Sadistically, Obama’s Department of Justice had pushed for a 60-year sentence following Manning’s conviction by a military kangaroo court. The day after her conviction, Manning announced that she wanted hormone treatment for gender reassignment. She has since been locked away in the military prison at Fort Leavenworth, Kansas, where she has been subjected to brutal treatment, isolation and humiliation, and has had to wage one battle after another to continue her transition. Even in commuting Manning’s sentence, Obama set the release date for May, giving the ghouls of the incoming Donald Trump administration four months to continue torturing her.
From the perspective of the working class, the real crime was the prosecution and imprisonment of Manning in the first place—a crime for which Obama has pardoned himself by now ordering her release. The government’s torment of Manning and its continuing witchhunt of Edward Snowden, Julian Assange and other whistle-blowers are aimed at silencing those who dare expose or oppose its atrocities and mass surveillance. The Obama administration prosecuted nine cases involving whistle-blowers and leakers, three times the number prosecuted by all previous administrations combined. Assange, the founder of WikiLeaks, remains in the Ecuadorean embassy in Britain, the government of which has vowed to arrest him if he steps outside, while National Security Agency whistle-blower Snowden is in exile in Russia. Hands off Assange! Drop all charges against Snowden!

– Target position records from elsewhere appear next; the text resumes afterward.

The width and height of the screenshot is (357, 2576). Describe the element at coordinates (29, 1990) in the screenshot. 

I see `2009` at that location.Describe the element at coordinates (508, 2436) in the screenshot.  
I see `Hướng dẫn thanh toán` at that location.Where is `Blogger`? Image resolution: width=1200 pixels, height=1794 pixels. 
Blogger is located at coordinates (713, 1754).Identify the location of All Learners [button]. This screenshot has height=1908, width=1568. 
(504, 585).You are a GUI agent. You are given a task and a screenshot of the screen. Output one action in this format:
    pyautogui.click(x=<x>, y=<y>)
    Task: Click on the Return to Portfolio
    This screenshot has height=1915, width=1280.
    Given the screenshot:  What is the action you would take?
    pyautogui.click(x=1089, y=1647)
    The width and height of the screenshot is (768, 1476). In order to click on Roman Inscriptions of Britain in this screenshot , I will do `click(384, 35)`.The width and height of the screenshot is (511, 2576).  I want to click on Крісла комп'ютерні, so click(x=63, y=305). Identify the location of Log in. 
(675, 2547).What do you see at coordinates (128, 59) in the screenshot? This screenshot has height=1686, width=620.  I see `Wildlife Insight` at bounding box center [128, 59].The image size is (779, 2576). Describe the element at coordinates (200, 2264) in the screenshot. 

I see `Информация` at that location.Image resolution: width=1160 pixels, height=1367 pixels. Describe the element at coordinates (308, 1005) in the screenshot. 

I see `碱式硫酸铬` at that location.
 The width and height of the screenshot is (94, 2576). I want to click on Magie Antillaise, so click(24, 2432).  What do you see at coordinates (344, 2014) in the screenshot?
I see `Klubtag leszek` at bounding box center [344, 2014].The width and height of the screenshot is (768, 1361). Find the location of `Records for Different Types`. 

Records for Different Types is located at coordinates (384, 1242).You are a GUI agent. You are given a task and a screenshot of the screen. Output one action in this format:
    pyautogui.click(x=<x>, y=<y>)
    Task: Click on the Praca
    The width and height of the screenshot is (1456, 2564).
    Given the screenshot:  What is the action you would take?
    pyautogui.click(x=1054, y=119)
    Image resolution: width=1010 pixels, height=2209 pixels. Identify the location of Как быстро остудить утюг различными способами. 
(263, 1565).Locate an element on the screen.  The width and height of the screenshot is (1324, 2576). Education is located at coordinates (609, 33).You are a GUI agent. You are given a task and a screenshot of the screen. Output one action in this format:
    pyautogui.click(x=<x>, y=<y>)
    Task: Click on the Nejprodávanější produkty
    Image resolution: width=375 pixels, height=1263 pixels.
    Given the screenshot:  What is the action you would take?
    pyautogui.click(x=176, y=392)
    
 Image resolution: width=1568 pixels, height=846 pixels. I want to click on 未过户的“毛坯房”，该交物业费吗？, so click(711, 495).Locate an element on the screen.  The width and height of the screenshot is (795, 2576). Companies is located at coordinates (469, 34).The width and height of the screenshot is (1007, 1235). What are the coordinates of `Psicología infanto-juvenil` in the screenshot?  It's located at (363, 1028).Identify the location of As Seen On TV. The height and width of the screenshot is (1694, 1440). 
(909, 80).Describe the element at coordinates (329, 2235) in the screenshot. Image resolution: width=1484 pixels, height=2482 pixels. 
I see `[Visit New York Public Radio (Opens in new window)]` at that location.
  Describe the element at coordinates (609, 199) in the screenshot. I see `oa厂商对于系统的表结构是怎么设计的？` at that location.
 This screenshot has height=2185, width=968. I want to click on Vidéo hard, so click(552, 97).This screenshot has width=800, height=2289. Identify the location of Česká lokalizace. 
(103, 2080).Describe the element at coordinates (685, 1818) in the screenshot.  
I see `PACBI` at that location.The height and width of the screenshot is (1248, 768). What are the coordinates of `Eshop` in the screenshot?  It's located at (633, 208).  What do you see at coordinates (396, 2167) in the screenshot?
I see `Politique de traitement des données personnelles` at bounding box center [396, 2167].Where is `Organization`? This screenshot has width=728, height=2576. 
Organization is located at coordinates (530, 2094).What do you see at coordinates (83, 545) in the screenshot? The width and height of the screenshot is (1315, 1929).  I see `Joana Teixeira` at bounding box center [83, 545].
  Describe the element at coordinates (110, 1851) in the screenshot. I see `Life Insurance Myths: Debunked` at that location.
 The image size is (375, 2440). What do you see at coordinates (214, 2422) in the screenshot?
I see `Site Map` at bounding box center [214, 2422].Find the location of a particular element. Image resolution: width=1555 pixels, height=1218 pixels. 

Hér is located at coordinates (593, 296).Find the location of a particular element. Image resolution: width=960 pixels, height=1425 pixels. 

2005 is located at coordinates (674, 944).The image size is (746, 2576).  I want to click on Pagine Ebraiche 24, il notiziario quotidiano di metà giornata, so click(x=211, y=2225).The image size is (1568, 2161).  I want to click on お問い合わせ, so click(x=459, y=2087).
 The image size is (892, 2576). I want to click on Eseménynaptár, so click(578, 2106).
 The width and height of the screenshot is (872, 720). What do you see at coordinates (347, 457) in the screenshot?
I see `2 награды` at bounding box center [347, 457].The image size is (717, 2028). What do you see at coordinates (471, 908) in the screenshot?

The same day that Obama announced Manning’s commutation, he also commuted the 70-year sentence of Oscar López Rivera, a 74-year-old member of the Puerto Rican Armed Forces of National Liberation. López Rivera is now set to be released in May after over 30 years behind bars. In 1981, López Rivera was convicted of “seditious conspiracy”—a thought crime—for struggling for the independence of his native Puerto Rico from U.S. colonial occupation. Another 15 years were added on in 1988 for conspiring to escape from prison. A courageous fighter, López Rivera refused President Bill Clinton’s offer of clemency in 1999 out of solidarity with Marie Haydée Beltrán Torres and Carlos Alberto Torres, two of his comrades who were not included in the clemency offer. (Beltrán Torres was released in 2009 and Alberto Torres in 2010.) It is the duty of the U.S. proletariat to stand for Puerto Rico’s right of self-determination.
Presidential pardons and commutations are often issued by the capitalist rulers to bail out their cronies—for example, President Gerald Ford’s pardon of Richard Nixon in 1974. Obama has continued that tradition by issuing a full pardon to retired general James Cartwright. In October, Cartwright had pleaded guilty to lying to federal agents investigating a government leak, and he was scheduled to be sentenced this month. In contrast to Manning, this former vice chairman of the Joint Chiefs of Staff of the blood-drenched U.S. imperialist military faced a maximum of a $500 fine and six months in prison.
Not on Obama’s list for “mercy” was class-war prisoner and American Indian Movement activist Leonard Peltier, despite tens of thousands having petitioned for clemency. He is internationally renowned as an unbowed fighter who symbolizes resistance against this country’s racist repression of American Indians, the survivors of centuries of genocidal oppression. Peltier was convicted of the killing of two FBI agents shot during a 1975 government assault on the Pine Ridge Reservation in South Dakota—a crime the Feds know he did not commit. Even a former U.S. attorney who was a central player in Peltier’s frame-up, James Reynolds, joined the call for clemency. Peltier, an innocent man who never should have spent a day in prison, has spent over 40 years in prison and as a result has numerous health problems. As his attorney put it, Obama’s refusal to grant Peltier clemency amounted to “a sentence of death.” Free Peltier now!
As Marxists, we understand that the capitalist state, including its courts, exists to defend the rule and profits of the bourgeoisie. While pursuing all legal means to win freedom for class-war prisoners like Peltier, we put no faith in the “justice” of the courts. We look to the social power of the multiracial working class, which must be mobilized independently of and in opposition to the capitalist state and its political representatives, whether Republican or Democrat.
Obama wants to secure his “legacy,” including through the commutations for Manning and López Rivera. But for the world’s oppressed and working masses, it is war, drone strikes, mass surveillance, repression and economic inequality that define the real legacy of Barack Obama.